> **Assignment**
Retype, word for word, every line of the records below starting at the one that contains "Given: Click the Sign up link" and ending at the one that contains "Given: Click the nic.ua logo"; include both of those lines and nothing more.

> **Saved data entries**

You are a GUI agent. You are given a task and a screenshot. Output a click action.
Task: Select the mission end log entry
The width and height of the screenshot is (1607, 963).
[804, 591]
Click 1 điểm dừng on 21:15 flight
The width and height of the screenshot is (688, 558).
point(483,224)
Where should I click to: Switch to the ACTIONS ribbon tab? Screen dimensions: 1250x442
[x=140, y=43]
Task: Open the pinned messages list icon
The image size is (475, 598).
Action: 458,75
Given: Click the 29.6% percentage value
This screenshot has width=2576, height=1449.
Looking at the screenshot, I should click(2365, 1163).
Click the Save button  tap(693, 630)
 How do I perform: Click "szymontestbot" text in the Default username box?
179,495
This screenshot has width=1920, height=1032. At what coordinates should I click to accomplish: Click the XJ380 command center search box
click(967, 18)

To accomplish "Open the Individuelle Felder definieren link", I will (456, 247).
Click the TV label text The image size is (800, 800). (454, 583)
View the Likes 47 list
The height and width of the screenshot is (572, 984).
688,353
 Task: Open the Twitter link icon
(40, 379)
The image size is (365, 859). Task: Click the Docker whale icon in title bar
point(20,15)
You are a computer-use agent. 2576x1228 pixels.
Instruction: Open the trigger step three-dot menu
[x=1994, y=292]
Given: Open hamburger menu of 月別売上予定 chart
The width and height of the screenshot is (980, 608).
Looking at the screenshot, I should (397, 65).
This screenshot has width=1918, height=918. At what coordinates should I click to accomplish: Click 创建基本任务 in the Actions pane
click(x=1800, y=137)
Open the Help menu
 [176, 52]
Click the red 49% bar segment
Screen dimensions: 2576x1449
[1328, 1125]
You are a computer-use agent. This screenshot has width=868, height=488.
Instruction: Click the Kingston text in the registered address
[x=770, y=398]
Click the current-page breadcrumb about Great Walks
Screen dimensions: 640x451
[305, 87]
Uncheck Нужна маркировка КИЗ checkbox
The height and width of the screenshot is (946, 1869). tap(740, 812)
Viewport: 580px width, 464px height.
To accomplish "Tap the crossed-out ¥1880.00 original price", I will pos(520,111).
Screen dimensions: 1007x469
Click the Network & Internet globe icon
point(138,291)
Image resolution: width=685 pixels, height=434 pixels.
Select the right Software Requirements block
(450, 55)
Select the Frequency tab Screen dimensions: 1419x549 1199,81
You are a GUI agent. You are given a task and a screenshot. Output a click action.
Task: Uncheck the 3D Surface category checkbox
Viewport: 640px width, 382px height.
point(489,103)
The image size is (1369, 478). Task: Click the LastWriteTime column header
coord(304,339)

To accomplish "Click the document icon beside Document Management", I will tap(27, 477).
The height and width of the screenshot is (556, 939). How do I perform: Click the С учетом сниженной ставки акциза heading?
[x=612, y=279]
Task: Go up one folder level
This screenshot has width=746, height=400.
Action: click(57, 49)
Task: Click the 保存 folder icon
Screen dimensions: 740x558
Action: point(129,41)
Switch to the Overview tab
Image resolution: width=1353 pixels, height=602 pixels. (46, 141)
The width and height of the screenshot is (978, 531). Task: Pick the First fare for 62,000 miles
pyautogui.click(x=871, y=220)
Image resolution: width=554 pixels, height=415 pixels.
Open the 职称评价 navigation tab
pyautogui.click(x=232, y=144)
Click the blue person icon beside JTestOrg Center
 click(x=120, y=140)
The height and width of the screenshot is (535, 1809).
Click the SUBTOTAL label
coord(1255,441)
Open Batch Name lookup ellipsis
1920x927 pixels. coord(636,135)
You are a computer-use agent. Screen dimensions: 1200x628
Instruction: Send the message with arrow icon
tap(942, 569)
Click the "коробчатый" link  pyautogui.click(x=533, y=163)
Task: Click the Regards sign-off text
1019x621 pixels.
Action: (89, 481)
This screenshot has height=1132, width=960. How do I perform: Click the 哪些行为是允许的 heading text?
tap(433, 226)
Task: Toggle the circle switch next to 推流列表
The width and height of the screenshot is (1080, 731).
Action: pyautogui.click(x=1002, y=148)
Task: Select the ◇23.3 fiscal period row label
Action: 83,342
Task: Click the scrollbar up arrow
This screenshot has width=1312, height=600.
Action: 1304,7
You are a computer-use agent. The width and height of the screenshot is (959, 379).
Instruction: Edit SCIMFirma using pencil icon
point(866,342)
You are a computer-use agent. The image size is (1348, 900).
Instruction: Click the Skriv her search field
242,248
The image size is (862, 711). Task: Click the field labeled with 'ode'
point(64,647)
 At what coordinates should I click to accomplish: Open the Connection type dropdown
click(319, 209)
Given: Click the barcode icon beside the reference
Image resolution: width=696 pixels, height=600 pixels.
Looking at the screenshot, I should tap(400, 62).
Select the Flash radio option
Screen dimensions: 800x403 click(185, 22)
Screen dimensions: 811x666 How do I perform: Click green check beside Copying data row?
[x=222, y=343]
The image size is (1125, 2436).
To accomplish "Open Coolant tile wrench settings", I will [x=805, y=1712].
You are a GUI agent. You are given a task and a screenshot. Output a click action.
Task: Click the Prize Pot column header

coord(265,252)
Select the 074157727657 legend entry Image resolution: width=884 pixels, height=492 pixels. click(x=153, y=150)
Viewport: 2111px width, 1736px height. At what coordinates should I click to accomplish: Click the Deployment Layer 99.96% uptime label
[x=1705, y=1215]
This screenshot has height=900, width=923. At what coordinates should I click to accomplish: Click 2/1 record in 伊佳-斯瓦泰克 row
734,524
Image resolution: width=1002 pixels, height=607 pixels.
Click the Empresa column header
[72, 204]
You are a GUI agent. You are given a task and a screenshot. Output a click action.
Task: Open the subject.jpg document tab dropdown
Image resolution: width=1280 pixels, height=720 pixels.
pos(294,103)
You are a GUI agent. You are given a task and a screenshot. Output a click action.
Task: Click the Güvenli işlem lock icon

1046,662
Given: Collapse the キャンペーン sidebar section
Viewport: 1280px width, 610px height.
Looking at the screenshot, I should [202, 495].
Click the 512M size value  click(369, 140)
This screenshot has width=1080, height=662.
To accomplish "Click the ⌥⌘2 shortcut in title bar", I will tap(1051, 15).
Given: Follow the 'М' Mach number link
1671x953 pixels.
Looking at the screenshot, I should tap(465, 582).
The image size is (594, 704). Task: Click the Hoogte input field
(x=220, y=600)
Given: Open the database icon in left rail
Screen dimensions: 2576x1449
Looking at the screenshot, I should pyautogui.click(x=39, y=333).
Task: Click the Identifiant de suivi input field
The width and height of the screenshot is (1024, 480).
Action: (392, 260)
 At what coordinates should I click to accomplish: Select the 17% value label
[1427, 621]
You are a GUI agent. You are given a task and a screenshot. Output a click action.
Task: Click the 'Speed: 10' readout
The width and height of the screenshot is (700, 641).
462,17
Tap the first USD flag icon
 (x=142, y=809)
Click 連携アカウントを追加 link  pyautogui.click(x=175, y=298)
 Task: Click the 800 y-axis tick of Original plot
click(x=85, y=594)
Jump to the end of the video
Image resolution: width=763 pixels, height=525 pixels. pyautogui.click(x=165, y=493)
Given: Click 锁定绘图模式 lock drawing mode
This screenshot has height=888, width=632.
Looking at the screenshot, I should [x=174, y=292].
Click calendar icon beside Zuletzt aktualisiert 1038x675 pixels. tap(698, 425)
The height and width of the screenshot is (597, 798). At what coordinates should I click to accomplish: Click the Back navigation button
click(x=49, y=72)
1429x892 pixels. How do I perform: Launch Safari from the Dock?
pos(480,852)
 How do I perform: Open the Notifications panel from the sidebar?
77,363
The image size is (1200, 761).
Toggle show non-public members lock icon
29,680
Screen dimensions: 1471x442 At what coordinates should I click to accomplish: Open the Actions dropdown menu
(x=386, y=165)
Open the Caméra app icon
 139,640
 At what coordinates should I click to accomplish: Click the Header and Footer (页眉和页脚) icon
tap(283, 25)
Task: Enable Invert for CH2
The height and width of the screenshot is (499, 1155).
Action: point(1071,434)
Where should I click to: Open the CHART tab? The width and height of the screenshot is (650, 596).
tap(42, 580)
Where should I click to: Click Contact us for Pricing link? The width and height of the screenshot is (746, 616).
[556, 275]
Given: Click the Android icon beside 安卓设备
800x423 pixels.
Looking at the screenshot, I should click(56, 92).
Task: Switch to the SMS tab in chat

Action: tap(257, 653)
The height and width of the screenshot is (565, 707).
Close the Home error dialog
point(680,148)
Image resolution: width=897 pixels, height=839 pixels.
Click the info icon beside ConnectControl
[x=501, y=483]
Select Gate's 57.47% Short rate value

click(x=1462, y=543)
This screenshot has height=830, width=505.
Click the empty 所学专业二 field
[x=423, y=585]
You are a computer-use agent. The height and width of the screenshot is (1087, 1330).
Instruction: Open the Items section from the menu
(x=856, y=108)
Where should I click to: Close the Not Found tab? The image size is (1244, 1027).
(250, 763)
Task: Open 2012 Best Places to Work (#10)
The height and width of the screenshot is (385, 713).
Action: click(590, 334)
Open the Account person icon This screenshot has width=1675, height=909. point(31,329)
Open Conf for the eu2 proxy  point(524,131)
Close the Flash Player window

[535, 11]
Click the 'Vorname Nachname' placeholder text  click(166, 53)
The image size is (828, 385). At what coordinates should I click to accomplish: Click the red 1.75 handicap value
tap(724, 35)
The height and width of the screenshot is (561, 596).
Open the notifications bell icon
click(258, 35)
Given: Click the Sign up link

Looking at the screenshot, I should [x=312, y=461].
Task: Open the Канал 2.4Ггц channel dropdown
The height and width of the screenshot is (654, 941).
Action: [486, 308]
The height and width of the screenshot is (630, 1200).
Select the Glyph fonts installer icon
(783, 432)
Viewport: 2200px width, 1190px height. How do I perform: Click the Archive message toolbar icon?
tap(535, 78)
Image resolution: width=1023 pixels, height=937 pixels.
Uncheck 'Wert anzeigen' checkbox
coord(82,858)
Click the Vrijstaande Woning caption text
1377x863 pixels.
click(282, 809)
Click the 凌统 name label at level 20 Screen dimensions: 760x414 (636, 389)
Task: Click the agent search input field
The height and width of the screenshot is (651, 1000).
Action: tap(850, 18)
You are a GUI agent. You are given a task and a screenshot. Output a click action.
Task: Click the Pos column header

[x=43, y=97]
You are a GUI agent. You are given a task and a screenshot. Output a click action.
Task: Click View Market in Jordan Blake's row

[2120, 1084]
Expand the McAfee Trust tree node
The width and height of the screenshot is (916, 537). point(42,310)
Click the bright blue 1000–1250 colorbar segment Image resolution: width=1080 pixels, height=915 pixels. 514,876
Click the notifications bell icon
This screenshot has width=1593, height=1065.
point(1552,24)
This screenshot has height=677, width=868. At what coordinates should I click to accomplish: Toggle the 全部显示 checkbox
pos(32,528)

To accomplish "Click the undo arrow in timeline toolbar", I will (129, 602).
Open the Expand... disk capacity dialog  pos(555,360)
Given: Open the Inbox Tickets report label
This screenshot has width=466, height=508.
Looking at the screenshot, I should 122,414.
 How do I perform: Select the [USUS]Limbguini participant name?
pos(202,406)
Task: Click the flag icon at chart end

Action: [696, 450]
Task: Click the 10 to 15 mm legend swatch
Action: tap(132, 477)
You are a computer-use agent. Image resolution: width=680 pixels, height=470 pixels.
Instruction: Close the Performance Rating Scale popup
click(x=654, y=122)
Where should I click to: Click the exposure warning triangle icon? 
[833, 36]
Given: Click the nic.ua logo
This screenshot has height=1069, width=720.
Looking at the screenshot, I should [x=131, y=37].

> **Completed task**
Given: Click the Sign up link

Looking at the screenshot, I should [x=312, y=461].
Task: Open the Канал 2.4Ггц channel dropdown
The height and width of the screenshot is (654, 941).
Action: [486, 308]
The height and width of the screenshot is (630, 1200).
Select the Glyph fonts installer icon
(783, 432)
Viewport: 2200px width, 1190px height. How do I perform: Click the Archive message toolbar icon?
tap(535, 78)
Image resolution: width=1023 pixels, height=937 pixels.
Uncheck 'Wert anzeigen' checkbox
coord(82,858)
Click the Vrijstaande Woning caption text
1377x863 pixels.
click(282, 809)
Click the 凌统 name label at level 20 Screen dimensions: 760x414 (636, 389)
Task: Click the agent search input field
The height and width of the screenshot is (651, 1000).
Action: tap(850, 18)
You are a GUI agent. You are given a task and a screenshot. Output a click action.
Task: Click the Pos column header

[x=43, y=97]
You are a GUI agent. You are given a task and a screenshot. Output a click action.
Task: Click View Market in Jordan Blake's row

[2120, 1084]
Expand the McAfee Trust tree node
The width and height of the screenshot is (916, 537). point(42,310)
Click the bright blue 1000–1250 colorbar segment Image resolution: width=1080 pixels, height=915 pixels. 514,876
Click the notifications bell icon
This screenshot has width=1593, height=1065.
point(1552,24)
This screenshot has height=677, width=868. At what coordinates should I click to accomplish: Toggle the 全部显示 checkbox
pos(32,528)

To accomplish "Click the undo arrow in timeline toolbar", I will (129, 602).
Open the Expand... disk capacity dialog  pos(555,360)
Given: Open the Inbox Tickets report label
This screenshot has width=466, height=508.
Looking at the screenshot, I should 122,414.
 How do I perform: Select the [USUS]Limbguini participant name?
pos(202,406)
Task: Click the flag icon at chart end

Action: [696, 450]
Task: Click the 10 to 15 mm legend swatch
Action: tap(132, 477)
You are a computer-use agent. Image resolution: width=680 pixels, height=470 pixels.
Instruction: Close the Performance Rating Scale popup
click(x=654, y=122)
Where should I click to: Click the exposure warning triangle icon? 
[833, 36]
Given: Click the nic.ua logo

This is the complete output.